Beyond the retry policy, the outbox has a few cares that only show up once you’ve been burned by a persistent queue before. It deduplicates by gameId, so the same game doesn’t go in twice. If the file on disk corrupts, it loads as an empty queue instead of taking down the app. And the drain loop never holds the mutex across an await. It takes a snapshot of the queue, releases the lock, makes the network call, and only then grabs the lock again to remove what it delivered. It’s the kind of detail that changes nothing when it works and avoids a deadlock when it doesn’t. In the end it’s five tests covering the annoying cases: persist and reload, replace preserving the id, drop permanent at the limit, transient that never drops, and the dedup. It’s little code for a big guarantee.

There’s a nice side effect in all of this. Since /games/{gameId} returns all ten players at once, an upload from anyone in the match already fills in the rich data for the other nine. One friend in the lobby with the app open is enough for everyone in that match to show up on the ranking with full stats.

The question from the start already had its answer here. Reading the game client under the hood is a hack, no doubt. But a hack with a disk-backed outbox, typed retries, and automated tests stops looking like a kludge and becomes just the right way to solve a crooked problem.

Standing it up on a free VPS

All of this server-side runs on a VPS that costs zero per month. It’s an ARM VM from Oracle Cloud’s always-free tier, with 2 OCPU (Oracle’s OCPU is a physical core with hyperthreading, so in practice about two cores) and 12 GB of RAM. There’s a trick here worth telling. ARM capacity on the free tier is perpetually out for trial accounts, and Oracle sometimes reclaims idle free-account VMs. The way out was to upgrade the account to Pay-As-You-Go while keeping usage within what’s always-free. The cost stays zero, but the account stops being trial, which unlocks the ARM capacity and removes the risk of losing the machine to idleness. Alongside that, a reserved public IP, also free, so the VM survives a recreation without me having to update DNS.

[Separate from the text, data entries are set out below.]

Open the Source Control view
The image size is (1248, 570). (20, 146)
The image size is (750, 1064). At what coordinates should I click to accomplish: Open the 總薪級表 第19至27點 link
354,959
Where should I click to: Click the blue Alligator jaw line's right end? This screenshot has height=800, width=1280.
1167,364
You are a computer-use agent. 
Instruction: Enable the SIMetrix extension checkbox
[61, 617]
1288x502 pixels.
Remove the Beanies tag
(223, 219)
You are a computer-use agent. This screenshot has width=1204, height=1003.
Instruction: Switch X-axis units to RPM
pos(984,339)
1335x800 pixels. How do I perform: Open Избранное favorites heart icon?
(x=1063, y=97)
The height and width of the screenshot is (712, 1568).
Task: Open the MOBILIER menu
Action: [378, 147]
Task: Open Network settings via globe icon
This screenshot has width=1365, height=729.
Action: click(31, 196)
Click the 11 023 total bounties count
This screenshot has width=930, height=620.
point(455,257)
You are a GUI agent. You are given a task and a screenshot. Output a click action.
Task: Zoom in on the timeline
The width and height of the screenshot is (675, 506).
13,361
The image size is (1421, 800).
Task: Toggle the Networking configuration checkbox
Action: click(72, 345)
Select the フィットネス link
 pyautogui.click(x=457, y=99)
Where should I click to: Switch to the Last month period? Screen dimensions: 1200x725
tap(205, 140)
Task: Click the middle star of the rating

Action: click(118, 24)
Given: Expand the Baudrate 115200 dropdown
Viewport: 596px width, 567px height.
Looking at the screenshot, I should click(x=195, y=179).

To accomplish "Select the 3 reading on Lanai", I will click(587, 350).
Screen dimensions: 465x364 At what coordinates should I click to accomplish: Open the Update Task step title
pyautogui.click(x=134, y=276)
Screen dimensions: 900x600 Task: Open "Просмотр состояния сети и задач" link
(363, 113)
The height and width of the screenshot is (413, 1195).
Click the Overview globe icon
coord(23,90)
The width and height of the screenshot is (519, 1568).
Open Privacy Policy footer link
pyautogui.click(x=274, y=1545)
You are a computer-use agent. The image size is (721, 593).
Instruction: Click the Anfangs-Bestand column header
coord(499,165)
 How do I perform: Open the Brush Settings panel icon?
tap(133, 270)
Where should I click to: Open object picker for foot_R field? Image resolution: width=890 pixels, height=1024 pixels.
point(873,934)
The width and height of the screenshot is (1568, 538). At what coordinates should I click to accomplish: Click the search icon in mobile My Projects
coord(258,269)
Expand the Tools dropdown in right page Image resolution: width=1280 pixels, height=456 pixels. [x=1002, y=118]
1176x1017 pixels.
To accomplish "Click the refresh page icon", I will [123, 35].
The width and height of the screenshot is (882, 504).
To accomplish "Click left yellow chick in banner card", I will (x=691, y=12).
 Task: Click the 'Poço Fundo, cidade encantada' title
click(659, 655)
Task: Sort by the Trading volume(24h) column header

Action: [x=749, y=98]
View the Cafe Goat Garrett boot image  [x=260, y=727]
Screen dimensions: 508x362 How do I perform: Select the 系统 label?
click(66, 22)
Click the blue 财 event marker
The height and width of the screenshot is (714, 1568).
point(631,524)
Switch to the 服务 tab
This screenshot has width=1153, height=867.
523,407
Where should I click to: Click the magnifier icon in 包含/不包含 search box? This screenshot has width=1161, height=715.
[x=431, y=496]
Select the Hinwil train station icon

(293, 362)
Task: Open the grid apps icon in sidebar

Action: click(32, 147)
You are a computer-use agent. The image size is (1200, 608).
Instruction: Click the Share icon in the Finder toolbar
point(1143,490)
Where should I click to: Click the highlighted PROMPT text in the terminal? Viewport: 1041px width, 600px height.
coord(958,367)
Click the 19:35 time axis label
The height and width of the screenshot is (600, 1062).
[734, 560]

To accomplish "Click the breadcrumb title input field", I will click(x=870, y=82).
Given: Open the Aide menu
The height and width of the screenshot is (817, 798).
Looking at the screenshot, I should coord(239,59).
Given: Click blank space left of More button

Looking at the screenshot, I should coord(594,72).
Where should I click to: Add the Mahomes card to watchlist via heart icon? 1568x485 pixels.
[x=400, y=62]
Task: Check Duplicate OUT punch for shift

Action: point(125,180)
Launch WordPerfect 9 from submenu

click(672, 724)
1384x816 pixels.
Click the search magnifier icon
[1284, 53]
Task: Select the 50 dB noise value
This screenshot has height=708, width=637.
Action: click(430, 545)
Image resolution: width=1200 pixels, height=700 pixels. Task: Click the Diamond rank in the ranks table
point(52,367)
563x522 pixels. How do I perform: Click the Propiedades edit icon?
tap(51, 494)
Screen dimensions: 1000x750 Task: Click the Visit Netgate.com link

I orchestrated it with single-node Docker Swarm. It’s a choice that tends to raise an eyebrow, so it’s worth the why. I wanted the real primitives of an orchestrator: rolling update, replicas, secrets, healthcheck. Kubernetes delivers all of that and much more, but the “much more” charges a lot in CPU and operation on a two-core machine. Swarm gives exactly those primitives with a YAML that’s almost the compose I already know how to write, and without a heavy control plane eating the machine. For a single node, it’s the right spot on the curve.

The edge’s circular dependency

The infra is split into two stacks, and the reason is a circular dependency that shows up when you want to deploy through the UI. Portainer is what deploys everything via GitOps. Except Portainer, for me to open its panel, needs to be up and routed. And what routes is Traefik. So Traefik and Portainer have to exist before anything they’ll serve, including before themselves. Since they can’t depend on the rest, they live in an edge stack that I bring up once, by hand. Everything else lives in the adg stack, with the API on two replicas, Postgres, Redis, backup, and the observability, and there Portainer is the one that brings it up via GitOps.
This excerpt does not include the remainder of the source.